Mad and Not Going to Take It Anymore

In recent weeks, however, a new escalation has been taking place – that of Mexican citizens sending the clear message of “Estamos hasta la madre”, “We are fed up.”  Rank and file citizens – and finally the previously silent middle class – are mobilizing. They are mobilizing nonviolently from the bottom because the top-down approaches of fighting violence with violence are failing.

They began by giving names to the 40,000 often unknown victims whose names were reduced to statistics. They took back the streets nonviolently when approximately 500 citizens did a four-day march from Cuernavaca to Mexico City where more than 90,000 people joined in solidarity. Shouldn’t that get our attention?

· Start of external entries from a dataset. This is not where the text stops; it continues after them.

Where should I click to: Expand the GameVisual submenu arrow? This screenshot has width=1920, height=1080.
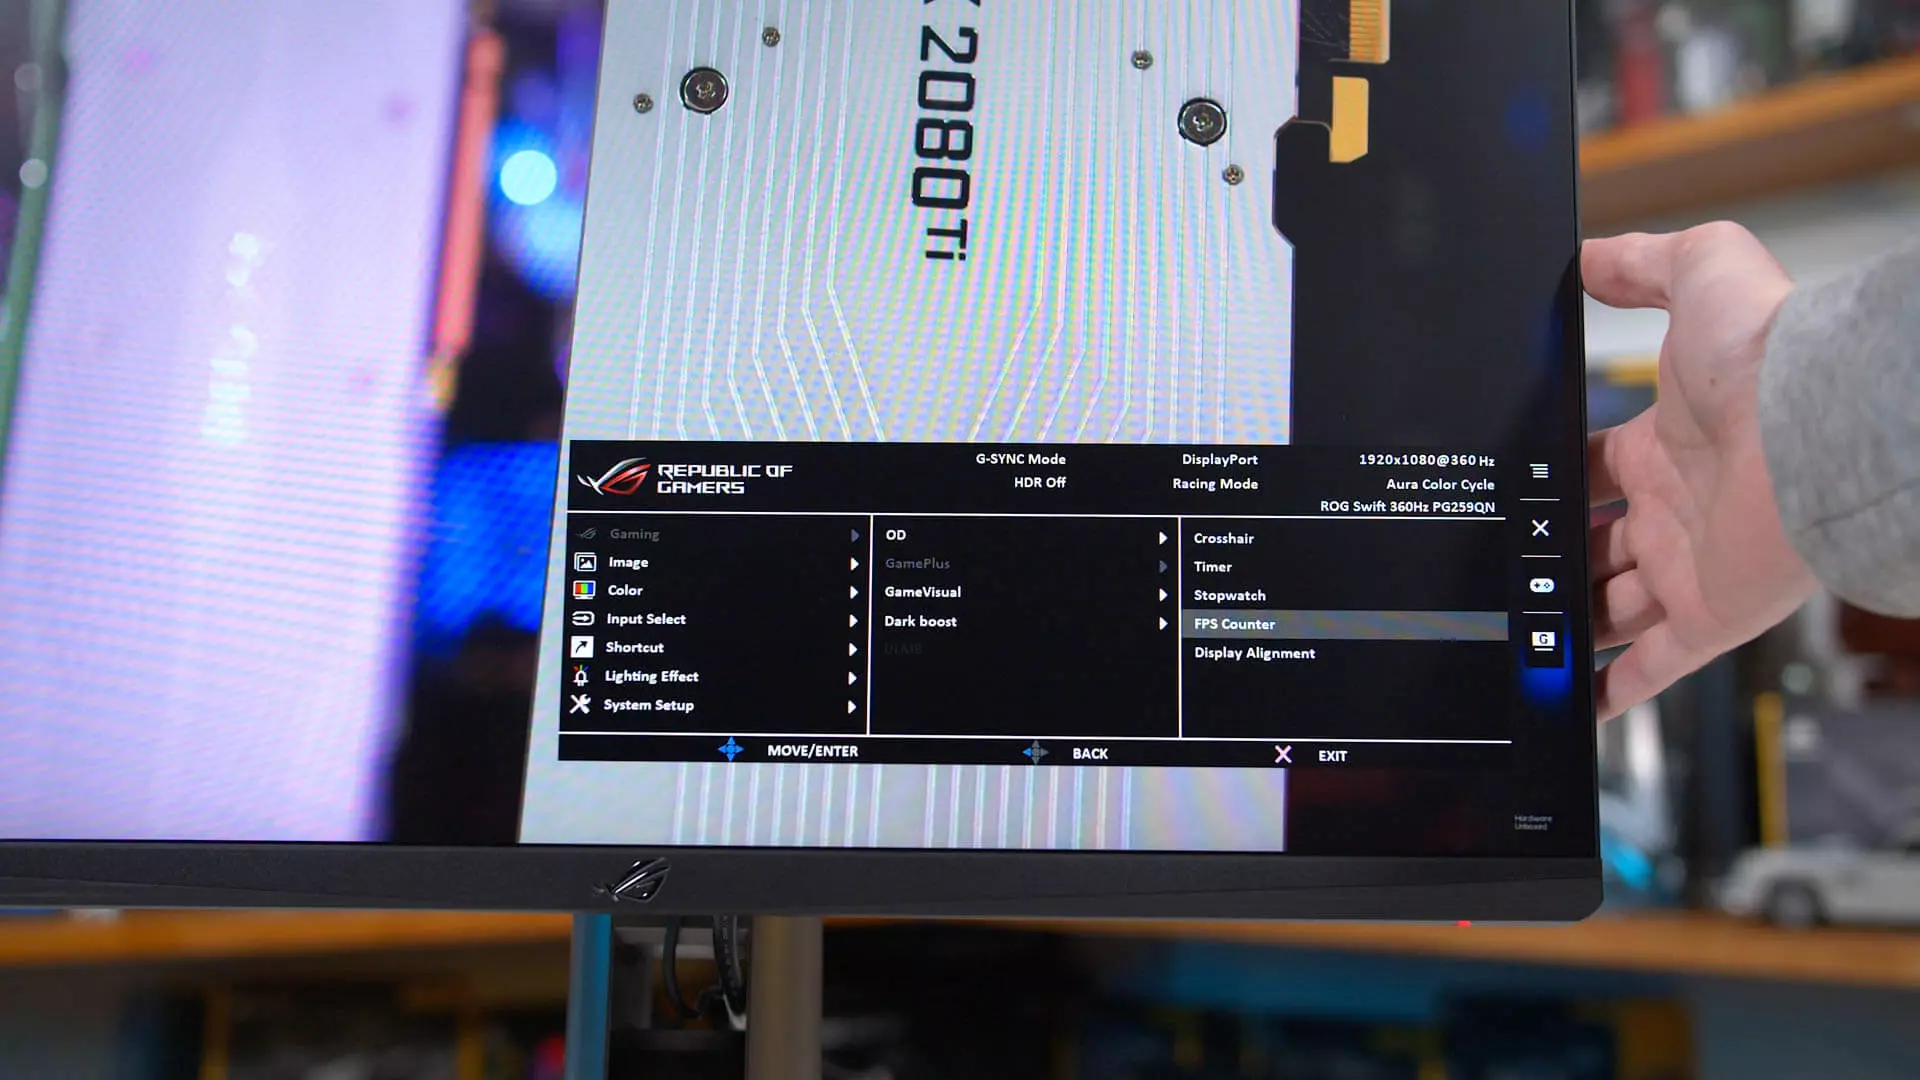(x=1164, y=592)
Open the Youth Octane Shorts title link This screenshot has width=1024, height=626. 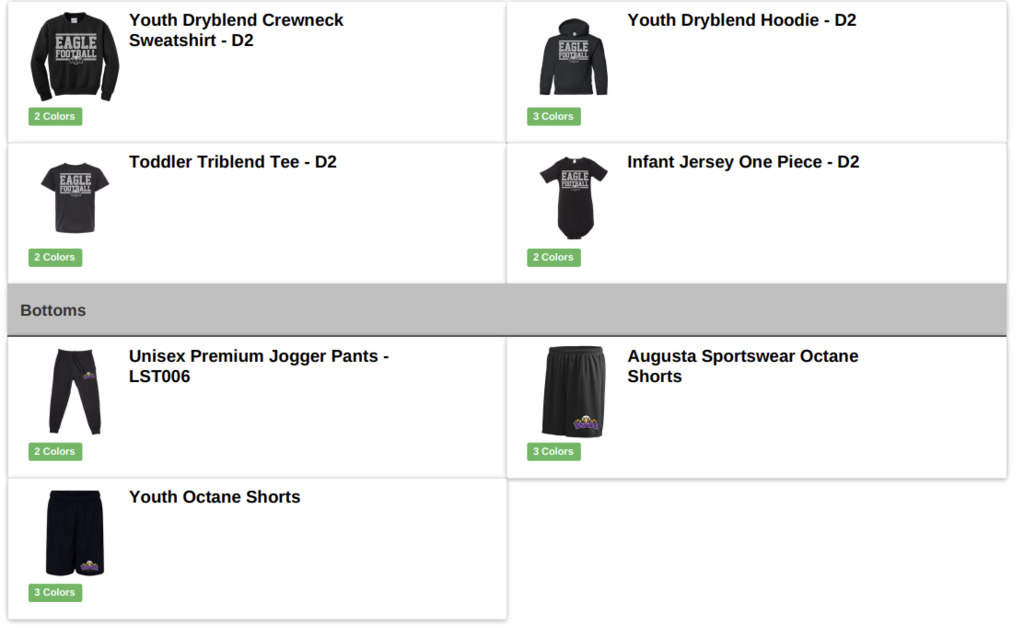(x=214, y=497)

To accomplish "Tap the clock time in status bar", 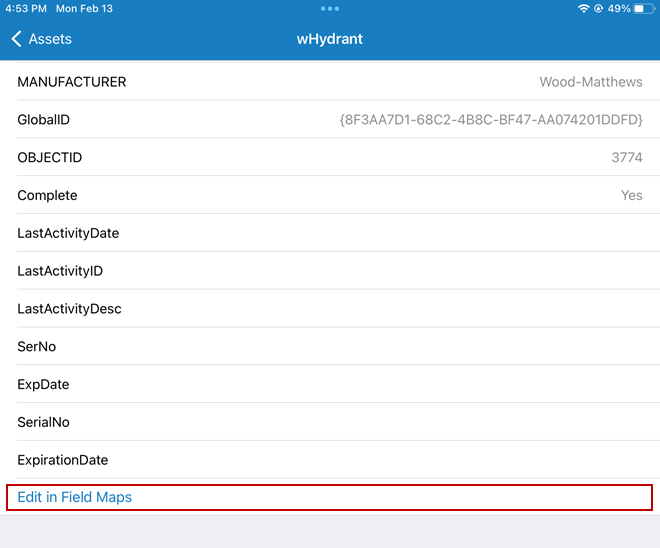I will pyautogui.click(x=27, y=8).
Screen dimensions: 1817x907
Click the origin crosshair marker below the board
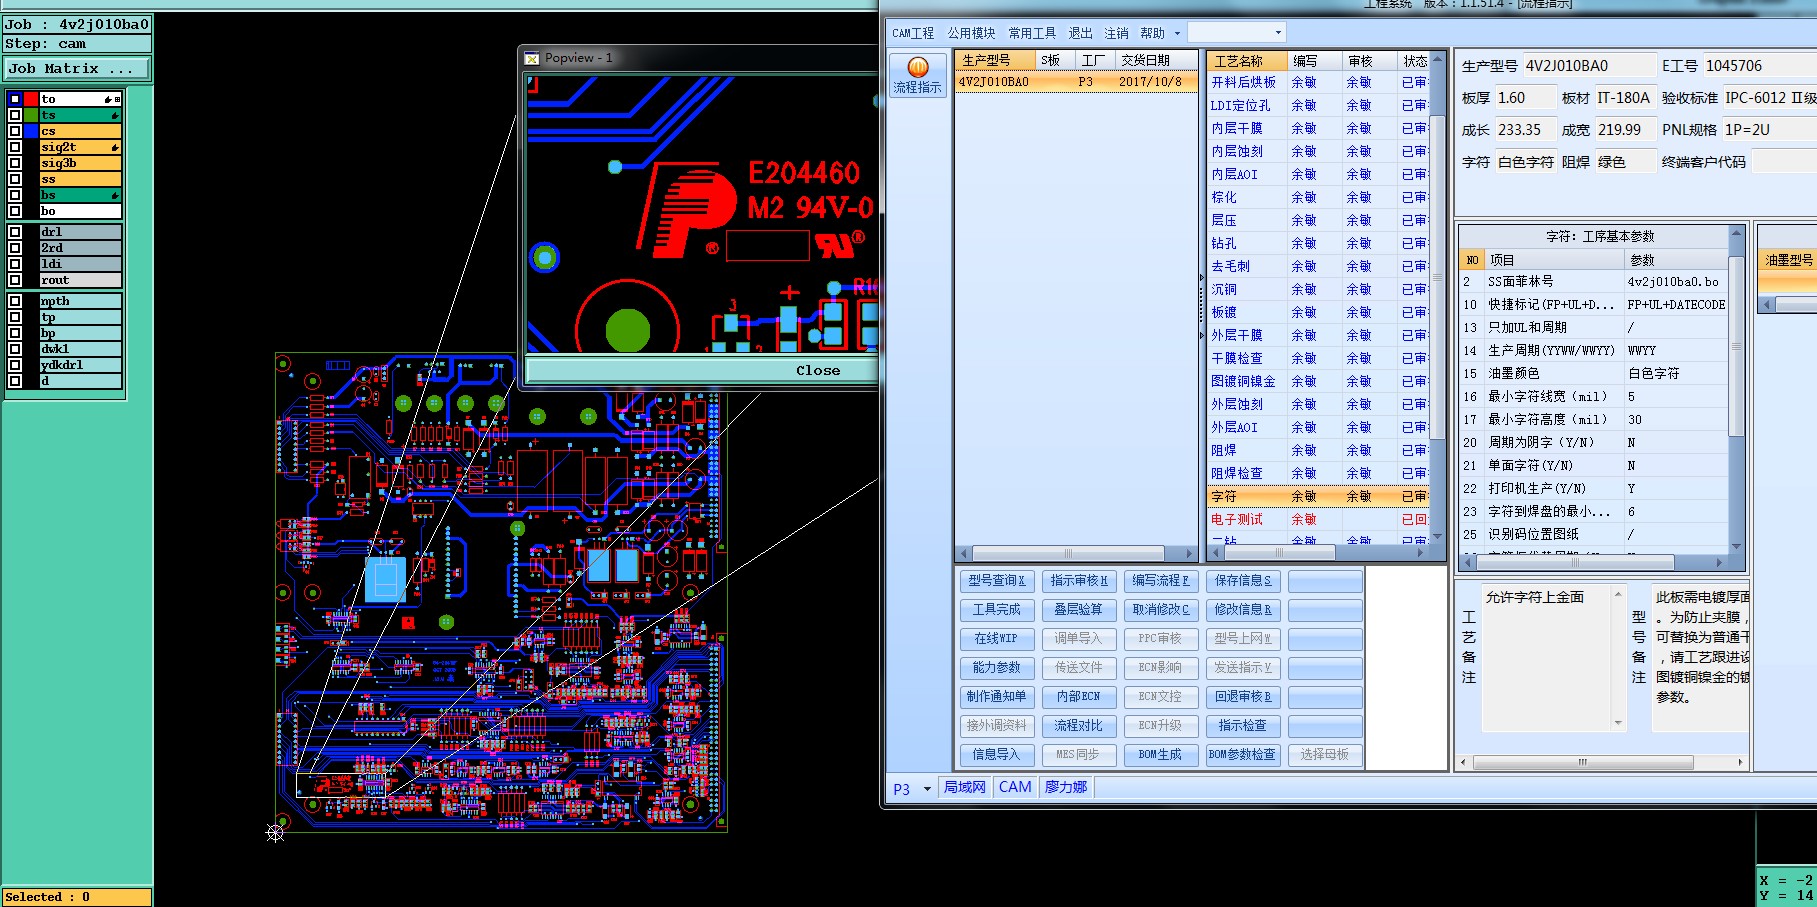coord(275,832)
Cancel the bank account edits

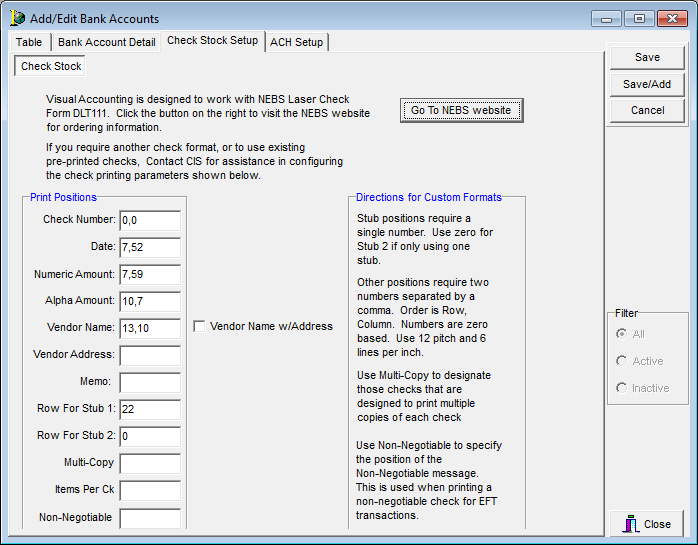647,111
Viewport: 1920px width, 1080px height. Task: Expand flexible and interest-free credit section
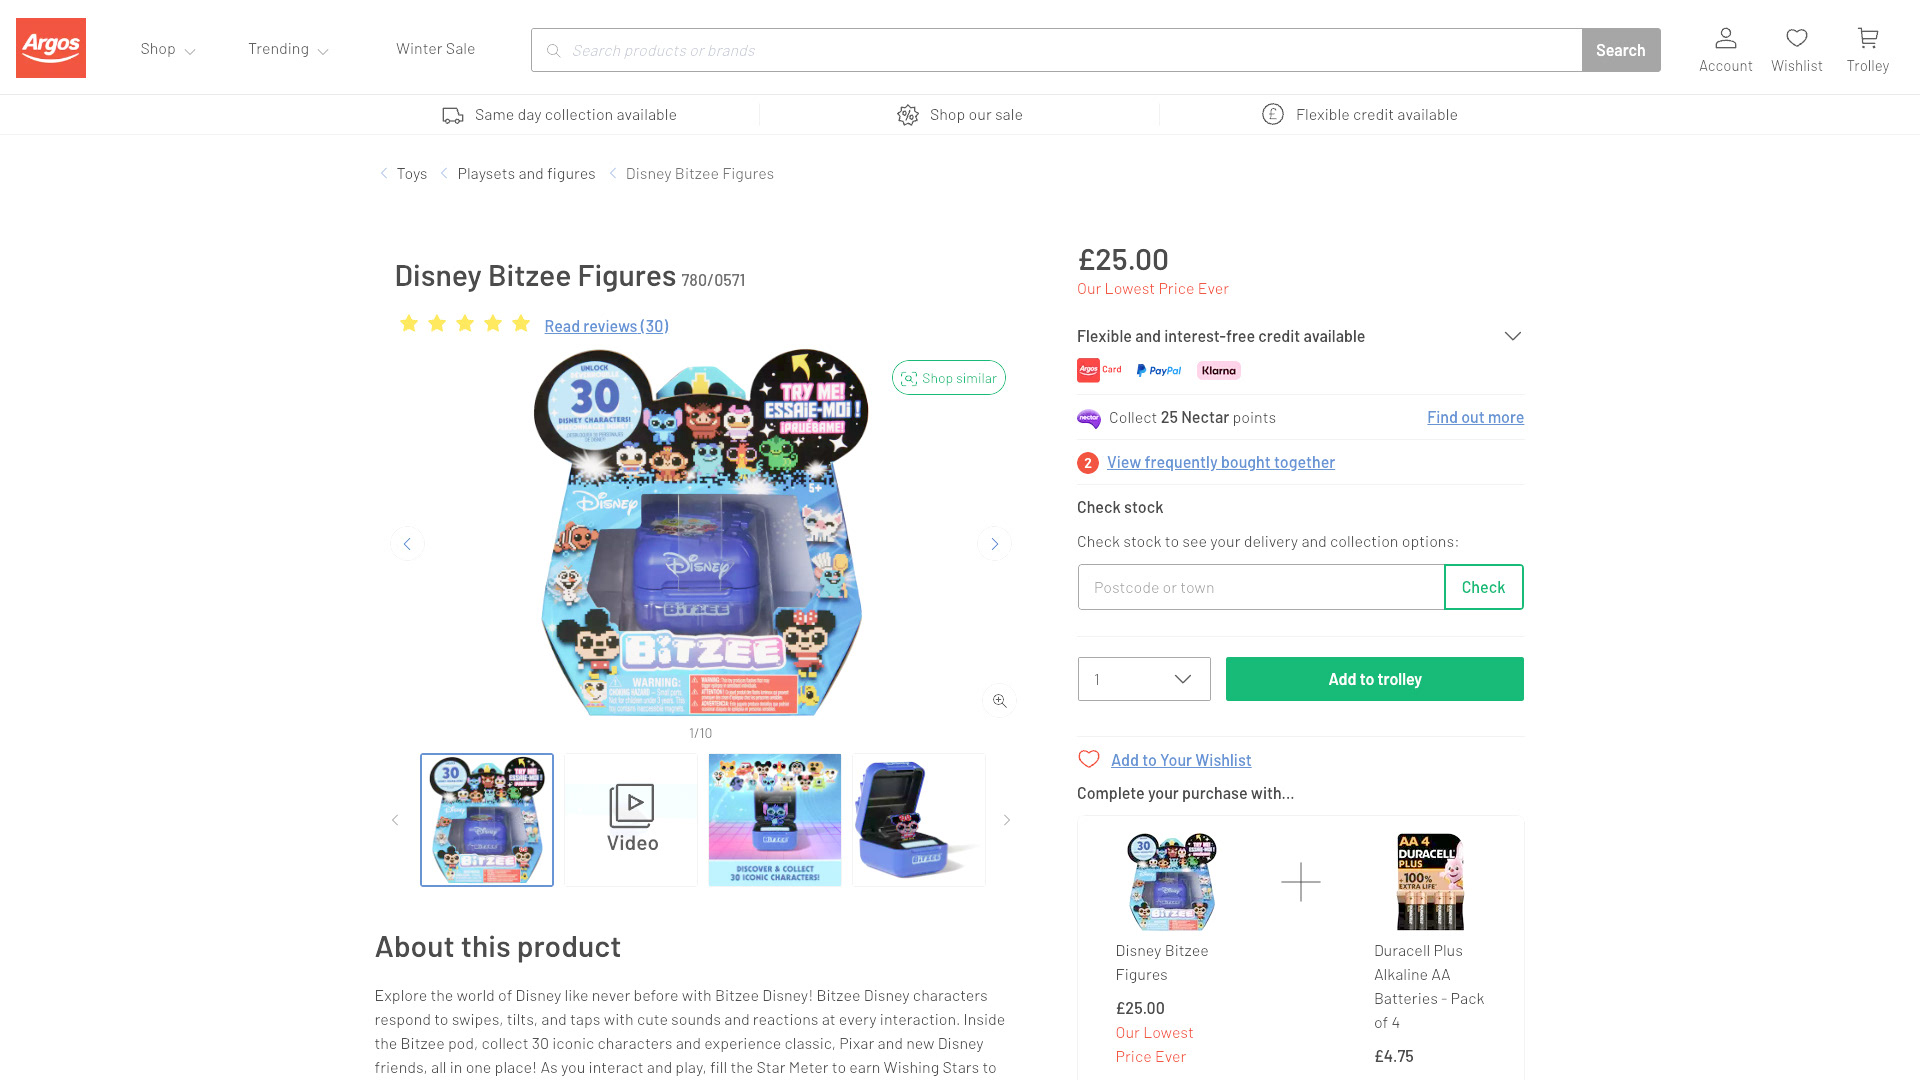coord(1512,336)
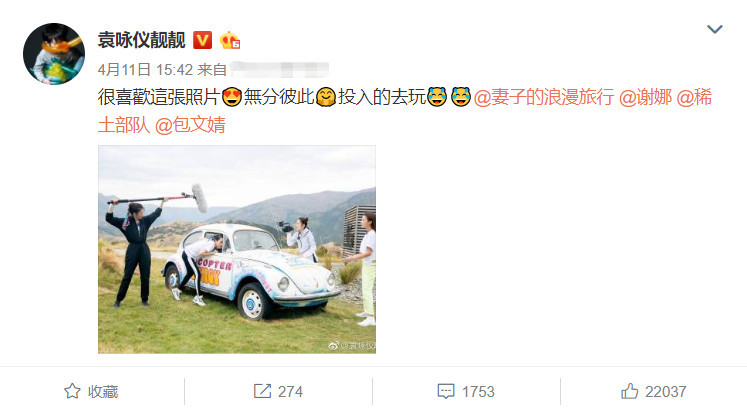
Task: Click the orange V verified badge
Action: (x=202, y=40)
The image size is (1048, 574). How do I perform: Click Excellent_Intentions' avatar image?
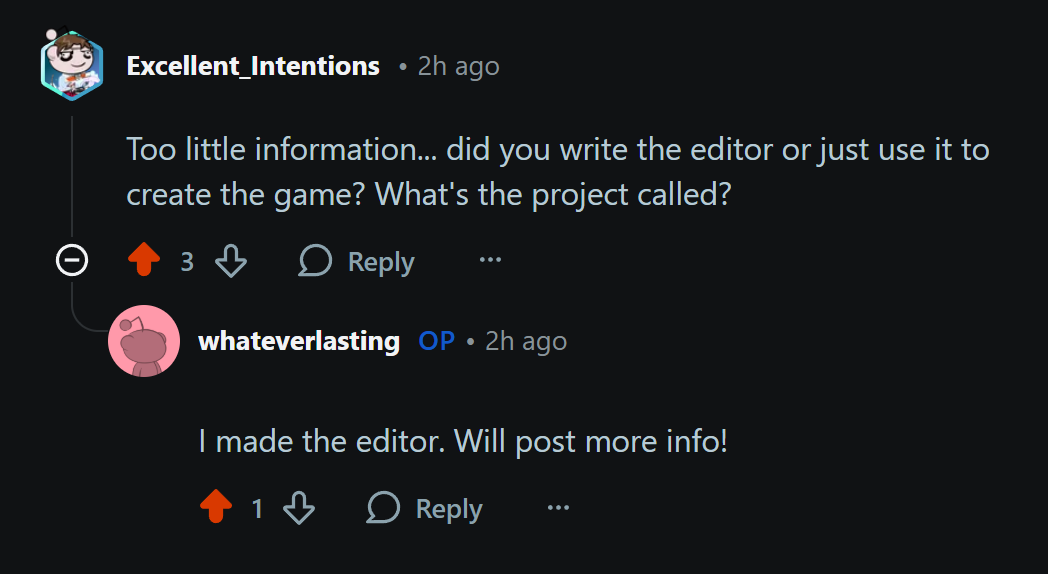tap(71, 66)
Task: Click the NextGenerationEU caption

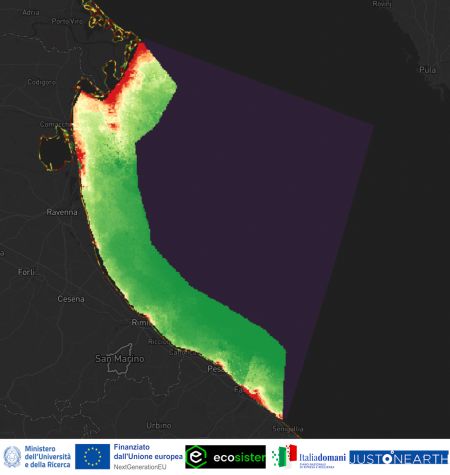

More than ever it is now time for us to look south to be inspired, but also to see how we can change our role to help transform the drug debacle in Mexico. From June 4-10 a citizen caravan will travel through Mexico to maintain the mobilization and demonstrate the citizens’ indignation with the existing impunity, violence, militarization and brutal public life in the nation. At the caravan’s final destination in Ciudad Juarez, the epicenter of violence in Mexico, broad groups of different civil sectors will convene to sign a social pact. The demands to be signed are basic: truth and justice; end the war strategy to one of citizen safety; fight corruption and impunity; battle the economic roots and profits of crime; focus on the youth and create effective actions to restore the social fabric; enable participant democracy and democratization of mass media.

Ask How We Can Help

We should look south when the citizens of our neighboring nation are trying to re-create their social fabric. It is time to look at Mexico without thinking of illegal immigrants, border security, drugs and violence but of a nation with citizens who share the same fundamental needs. Even more so, once we understand that the United States is not only enabling but fueling the absurd and useless war on drugs. We don’t know what the outcome of the mobilization will be. We do know, however, that we do well to support the nonviolent mobilization of our neighbors, listen to them, and learn what we can do.

By convening at the border in Juarez, Mexican civil society is rightfully bringing their problems to our doorstep. Our government should seize this unique opportunity to change its own course of supporting militarization and allowing the flow of weaponry into Mexico. It also should seize the opportunity to stand with the Mexican people – just like it did in the Arab Spring with Tunisians and Egyptians – to pressure the government to change their course and set the priorities right for the people. Let’s be good neighbors and not inconvenient neighbors as poet and journalist Javier Sicilia depicts the United States’ role. Φ

Patrick T. Hiller is Scholar-in-Residence at the Conflict Resolution Department of Portland State University. He serves on the board of the Oregon Peace Institute and has lived in Mexico on several occasions.